Selegiline (L-deprenyl) is a substituted phenethylamine drug commonly used to treat Parkinson’s disease and dementia. It has also seen some use as an alternative treatment for depression. There has not been a significant amount of research done on its efficacy in treating ADHD, but one study done on a small group of 28 children with ADHD studied the treatment effects of selegiline in comparison to methylphenidate. The children treated with selegiline displayed fewer symptoms of ADHD than those treated with methylphenidate while also displaying fewer side effects. This research is preliminary, but it demonstrates the selegiline displays promise as an ADHD treatment.
These supplements are not strong enough to treat ADD/ADHD on their own, but they can potentiate and work synergistically with the nootropic drugs mentioned above.
Choline is an essential nutrient and precursor to acetylcholine that can be obtained in various ways in different foods. However, the easiest way to consume ideal amounts of choline is through a supplement. CDP-Choline and Alpha GPC are generally considered to be the two most effective sources of choline for nootropic use. Because racetam drugs and noopept work through modulation of acetylcholine, taking them alongside a choline source can make them more effective.
L-Tyrosine is an amino acid that acts as a precursor to the neurotransmitters noradrenaline and dopamine. One study found that supplementation of both Tyrosine and 5-HTP (a serotonin precursor) helped improve ADHD symptoms in 77% of the participants. Taking these supplements can help improve attention deficits by increasing levels of neurotransmitters that play a significant role in attention. Tyrosine should be taken on an empty stomach to prevent it from competing for absorption with other amino acids found in food.
Uridine is a nucleotide base that has been found to improve memory, attentiveness, cognition, and learning. The majority of uridine’s cognitive benefits appear to occur with its supplementation alongside other nootropics, such as racetams and noopept. It is considered a safe substance to combine with other nootropics and medications. Although uridine can be found naturally in liver, fish, and beer, it is most commonly supplemented through a uridine compound like uridine monophosphate or triacetyluridine.

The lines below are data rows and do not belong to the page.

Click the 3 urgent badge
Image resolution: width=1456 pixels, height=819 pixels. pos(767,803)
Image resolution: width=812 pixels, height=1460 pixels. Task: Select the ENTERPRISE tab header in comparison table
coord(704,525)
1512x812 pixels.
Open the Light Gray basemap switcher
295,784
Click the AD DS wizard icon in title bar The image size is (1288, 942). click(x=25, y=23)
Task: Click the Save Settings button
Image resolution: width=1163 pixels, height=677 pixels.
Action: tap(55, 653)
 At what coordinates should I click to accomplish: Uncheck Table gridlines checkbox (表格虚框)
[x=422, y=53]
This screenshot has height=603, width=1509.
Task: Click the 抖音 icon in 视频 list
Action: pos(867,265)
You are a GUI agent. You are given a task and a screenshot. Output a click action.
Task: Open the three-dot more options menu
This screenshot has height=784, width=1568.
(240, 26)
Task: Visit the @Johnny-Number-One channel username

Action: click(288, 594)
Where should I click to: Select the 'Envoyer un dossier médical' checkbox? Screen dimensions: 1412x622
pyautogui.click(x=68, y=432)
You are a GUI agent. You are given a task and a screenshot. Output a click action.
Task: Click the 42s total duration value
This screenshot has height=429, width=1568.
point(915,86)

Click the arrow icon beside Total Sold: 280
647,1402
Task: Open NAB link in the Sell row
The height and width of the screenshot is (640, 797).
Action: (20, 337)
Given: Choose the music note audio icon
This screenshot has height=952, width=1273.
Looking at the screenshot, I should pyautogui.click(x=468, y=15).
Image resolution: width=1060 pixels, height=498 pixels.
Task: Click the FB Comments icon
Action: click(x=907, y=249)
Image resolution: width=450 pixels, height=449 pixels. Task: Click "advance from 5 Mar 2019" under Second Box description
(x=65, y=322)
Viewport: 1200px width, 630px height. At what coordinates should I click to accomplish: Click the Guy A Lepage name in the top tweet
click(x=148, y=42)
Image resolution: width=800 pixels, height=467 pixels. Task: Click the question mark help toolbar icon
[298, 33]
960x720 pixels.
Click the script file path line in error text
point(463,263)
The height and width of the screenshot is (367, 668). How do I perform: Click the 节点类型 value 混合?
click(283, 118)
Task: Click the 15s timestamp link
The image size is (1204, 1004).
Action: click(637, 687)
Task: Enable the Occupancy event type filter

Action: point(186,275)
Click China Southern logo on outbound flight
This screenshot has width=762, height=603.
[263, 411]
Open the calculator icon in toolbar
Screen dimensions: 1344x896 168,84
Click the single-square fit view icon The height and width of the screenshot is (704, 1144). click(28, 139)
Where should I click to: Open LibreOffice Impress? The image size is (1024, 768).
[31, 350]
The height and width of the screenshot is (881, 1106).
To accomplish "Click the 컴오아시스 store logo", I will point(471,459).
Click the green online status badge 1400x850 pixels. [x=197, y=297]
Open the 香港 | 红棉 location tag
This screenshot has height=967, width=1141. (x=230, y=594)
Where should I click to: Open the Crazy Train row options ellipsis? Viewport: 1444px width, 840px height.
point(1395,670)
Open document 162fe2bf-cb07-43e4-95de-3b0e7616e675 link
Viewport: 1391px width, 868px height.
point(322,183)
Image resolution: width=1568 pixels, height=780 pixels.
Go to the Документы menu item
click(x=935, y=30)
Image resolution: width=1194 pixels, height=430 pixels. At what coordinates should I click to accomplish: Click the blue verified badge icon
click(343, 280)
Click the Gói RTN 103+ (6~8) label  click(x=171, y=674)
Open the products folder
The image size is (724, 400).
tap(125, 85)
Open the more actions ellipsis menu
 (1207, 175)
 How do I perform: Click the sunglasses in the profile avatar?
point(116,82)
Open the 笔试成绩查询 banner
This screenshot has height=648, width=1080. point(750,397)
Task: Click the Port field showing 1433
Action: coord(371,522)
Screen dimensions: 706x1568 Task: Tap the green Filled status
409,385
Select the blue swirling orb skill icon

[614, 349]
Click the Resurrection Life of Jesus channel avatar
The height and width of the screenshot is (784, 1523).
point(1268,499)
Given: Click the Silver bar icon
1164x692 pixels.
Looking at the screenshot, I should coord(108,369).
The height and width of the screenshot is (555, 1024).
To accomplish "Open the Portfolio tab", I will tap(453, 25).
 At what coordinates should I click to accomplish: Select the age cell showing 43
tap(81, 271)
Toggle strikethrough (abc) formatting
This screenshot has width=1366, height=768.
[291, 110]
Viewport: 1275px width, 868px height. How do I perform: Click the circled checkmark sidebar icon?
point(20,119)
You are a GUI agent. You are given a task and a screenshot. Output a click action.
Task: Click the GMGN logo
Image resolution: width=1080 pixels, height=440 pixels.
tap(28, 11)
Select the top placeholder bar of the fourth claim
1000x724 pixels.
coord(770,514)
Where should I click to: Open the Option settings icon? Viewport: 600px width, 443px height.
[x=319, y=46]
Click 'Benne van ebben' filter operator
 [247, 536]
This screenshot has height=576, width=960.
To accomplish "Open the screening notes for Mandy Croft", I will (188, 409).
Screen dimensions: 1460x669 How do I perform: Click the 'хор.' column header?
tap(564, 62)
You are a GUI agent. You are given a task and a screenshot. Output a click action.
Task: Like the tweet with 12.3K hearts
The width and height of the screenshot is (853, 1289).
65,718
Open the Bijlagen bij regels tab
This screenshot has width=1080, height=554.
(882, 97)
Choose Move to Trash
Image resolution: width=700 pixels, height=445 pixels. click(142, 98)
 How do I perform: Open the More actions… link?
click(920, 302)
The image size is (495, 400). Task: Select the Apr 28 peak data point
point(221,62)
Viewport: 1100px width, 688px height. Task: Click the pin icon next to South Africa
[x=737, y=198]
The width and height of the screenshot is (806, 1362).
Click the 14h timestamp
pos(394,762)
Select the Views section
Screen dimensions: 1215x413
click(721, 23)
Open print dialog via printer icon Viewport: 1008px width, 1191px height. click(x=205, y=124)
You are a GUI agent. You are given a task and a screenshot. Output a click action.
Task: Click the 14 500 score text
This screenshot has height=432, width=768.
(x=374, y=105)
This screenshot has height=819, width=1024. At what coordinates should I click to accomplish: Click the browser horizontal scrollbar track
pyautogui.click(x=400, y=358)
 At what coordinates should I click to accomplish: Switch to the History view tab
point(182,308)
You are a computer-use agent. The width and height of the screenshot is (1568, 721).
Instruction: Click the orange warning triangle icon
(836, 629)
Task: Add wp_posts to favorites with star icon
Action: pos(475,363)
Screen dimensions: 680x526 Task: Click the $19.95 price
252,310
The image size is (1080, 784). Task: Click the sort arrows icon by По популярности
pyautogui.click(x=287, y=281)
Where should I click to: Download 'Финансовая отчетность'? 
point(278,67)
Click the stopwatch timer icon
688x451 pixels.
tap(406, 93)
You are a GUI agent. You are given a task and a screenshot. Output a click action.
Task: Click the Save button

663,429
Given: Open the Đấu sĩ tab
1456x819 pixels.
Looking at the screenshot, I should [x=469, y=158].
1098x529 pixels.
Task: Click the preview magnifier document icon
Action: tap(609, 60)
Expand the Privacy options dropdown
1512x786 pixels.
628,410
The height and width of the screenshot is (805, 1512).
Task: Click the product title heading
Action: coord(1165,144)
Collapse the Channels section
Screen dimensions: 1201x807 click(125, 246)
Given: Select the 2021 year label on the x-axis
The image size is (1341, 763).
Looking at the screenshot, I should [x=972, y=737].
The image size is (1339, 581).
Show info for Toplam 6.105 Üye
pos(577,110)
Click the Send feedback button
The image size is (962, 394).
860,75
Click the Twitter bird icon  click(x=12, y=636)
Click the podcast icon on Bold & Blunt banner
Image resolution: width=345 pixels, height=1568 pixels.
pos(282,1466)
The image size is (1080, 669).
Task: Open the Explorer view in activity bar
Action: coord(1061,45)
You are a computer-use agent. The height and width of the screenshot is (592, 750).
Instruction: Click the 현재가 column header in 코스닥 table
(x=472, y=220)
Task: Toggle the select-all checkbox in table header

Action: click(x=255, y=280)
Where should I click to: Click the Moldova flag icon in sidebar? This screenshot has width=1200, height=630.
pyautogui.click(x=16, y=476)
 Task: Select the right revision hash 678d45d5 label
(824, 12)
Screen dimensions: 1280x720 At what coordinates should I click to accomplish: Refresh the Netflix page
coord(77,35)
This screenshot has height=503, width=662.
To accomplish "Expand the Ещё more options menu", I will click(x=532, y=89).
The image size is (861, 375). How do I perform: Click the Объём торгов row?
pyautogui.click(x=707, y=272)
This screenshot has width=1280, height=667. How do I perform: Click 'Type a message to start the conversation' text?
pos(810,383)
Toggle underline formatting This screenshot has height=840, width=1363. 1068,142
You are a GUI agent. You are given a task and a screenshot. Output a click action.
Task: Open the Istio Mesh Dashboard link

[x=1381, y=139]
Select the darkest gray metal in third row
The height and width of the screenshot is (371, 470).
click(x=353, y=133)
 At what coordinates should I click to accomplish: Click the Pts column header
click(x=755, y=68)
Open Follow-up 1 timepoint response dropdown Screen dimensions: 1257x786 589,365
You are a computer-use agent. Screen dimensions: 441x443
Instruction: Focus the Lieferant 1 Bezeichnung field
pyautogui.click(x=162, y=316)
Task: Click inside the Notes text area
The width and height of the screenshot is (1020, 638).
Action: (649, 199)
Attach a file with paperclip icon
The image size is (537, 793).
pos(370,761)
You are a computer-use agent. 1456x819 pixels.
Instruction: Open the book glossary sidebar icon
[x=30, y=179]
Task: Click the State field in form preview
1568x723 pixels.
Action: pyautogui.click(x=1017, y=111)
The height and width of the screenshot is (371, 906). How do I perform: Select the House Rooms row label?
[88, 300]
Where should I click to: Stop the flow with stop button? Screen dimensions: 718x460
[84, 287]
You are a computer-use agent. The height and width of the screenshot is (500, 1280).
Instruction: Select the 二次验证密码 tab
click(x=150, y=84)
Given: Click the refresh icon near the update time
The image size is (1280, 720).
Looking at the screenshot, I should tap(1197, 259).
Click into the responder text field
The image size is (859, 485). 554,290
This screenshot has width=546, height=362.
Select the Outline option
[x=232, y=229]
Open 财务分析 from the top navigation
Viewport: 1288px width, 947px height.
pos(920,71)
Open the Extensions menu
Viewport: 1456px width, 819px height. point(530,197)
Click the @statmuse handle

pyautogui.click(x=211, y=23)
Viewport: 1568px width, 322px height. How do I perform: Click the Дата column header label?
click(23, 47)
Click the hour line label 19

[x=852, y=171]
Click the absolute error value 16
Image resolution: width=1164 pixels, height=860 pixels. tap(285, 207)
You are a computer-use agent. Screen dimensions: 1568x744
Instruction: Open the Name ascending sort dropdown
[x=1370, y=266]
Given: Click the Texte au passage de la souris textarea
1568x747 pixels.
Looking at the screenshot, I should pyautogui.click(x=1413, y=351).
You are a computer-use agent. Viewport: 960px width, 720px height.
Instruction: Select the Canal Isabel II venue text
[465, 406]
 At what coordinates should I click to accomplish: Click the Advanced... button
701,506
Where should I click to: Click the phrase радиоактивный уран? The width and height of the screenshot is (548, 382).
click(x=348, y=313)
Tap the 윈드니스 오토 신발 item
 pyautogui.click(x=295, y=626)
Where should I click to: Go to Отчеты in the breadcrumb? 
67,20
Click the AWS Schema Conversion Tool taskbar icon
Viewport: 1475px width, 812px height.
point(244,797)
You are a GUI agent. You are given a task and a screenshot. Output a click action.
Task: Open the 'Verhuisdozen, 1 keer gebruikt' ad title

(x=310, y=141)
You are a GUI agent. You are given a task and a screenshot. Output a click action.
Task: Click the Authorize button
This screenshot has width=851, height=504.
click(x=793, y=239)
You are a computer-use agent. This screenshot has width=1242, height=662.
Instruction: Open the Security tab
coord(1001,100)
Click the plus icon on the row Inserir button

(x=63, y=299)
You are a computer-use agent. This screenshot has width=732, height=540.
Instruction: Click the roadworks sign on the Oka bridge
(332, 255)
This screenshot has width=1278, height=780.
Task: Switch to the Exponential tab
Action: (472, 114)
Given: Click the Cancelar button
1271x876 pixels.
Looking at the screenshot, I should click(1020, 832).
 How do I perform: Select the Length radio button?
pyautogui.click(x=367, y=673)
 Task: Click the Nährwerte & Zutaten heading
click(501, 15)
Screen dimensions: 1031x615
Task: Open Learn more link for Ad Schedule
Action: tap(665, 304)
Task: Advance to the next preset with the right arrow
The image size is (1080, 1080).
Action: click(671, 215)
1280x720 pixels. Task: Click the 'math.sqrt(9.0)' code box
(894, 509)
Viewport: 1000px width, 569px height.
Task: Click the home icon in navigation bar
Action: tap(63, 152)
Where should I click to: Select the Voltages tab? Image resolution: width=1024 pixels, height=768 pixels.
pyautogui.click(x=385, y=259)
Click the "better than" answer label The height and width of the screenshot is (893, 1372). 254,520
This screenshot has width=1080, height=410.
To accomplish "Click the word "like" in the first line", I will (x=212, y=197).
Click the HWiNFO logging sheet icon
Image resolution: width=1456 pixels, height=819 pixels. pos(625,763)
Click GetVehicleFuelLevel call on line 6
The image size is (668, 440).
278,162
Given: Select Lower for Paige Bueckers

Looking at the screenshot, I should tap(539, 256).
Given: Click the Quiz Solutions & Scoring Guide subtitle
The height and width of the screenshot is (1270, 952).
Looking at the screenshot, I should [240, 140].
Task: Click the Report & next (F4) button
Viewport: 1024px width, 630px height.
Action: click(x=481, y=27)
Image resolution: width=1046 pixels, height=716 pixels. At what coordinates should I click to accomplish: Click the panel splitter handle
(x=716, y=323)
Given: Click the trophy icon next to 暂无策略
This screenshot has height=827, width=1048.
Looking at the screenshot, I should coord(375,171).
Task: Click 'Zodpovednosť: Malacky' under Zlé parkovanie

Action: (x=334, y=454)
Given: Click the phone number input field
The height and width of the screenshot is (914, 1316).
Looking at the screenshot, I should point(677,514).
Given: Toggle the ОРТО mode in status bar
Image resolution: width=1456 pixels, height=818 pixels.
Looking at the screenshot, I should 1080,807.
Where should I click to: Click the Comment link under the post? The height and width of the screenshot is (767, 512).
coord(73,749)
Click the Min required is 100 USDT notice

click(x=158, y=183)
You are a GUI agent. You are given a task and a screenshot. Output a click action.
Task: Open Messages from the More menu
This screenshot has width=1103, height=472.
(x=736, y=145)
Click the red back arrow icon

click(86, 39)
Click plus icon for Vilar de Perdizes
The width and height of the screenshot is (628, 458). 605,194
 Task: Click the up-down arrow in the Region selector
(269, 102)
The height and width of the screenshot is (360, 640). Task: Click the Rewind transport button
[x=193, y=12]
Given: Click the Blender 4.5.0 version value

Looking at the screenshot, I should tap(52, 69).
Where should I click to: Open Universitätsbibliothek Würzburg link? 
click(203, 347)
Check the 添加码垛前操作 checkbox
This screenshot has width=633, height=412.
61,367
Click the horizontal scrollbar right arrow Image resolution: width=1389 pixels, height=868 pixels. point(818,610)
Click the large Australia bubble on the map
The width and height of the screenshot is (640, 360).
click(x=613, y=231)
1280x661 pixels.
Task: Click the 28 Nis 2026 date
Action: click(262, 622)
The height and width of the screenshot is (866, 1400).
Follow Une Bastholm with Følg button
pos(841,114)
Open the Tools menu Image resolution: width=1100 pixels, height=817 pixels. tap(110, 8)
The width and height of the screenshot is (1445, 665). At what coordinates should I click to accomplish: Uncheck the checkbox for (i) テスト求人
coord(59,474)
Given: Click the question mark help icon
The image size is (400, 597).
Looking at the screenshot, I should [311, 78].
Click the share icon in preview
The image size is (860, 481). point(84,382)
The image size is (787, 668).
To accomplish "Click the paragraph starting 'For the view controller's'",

There are many nootropics, pharmaceuticals, and supplements that show significant promise for treating attention deficits. These substances are definitely worth looking into for those who are wary of amphetamines and the side effects and addictive potential they entail. In the end, the efficacy of each of these substances will vary between each individual and cautious experimentation will maximize the potential of finding an effective treatment regimen.